▶ **INSTRUCTIONS FOR THE TASK**
Copy everything from the line containing "At what coordinates should I click to accomplish: Open" down to the end of the material, requests included. Adjust every coordinate in the answers by -27.

▶ **EXERCISE MATERIAL**

## begin

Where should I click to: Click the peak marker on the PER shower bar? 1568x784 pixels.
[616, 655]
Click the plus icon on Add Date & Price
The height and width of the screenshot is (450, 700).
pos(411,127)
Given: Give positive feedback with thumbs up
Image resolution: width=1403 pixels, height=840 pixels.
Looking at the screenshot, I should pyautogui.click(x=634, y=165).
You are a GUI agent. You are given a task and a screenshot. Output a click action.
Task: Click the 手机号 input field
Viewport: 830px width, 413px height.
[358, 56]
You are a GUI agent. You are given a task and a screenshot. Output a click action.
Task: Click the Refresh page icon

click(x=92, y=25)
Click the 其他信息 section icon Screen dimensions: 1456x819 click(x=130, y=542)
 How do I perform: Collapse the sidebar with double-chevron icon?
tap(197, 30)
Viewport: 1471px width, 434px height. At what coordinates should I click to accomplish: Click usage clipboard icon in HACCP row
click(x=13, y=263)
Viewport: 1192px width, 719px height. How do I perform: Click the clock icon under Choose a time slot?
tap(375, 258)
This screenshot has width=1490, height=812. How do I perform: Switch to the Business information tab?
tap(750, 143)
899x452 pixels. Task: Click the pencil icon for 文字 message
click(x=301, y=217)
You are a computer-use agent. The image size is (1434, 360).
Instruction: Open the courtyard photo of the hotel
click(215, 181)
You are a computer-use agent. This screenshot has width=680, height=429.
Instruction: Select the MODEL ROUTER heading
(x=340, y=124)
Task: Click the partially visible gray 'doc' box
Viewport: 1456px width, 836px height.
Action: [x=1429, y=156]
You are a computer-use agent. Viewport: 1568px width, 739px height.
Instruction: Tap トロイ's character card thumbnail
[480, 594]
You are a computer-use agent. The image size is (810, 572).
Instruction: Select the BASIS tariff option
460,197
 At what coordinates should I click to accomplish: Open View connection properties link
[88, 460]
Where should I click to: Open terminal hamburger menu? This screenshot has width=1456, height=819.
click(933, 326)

## end

▶ **EXPECTED ANSWER**
 At what coordinates should I click to accomplish: Open View connection properties link
[61, 433]
Where should I click to: Open terminal hamburger menu? This screenshot has width=1456, height=819.
click(906, 299)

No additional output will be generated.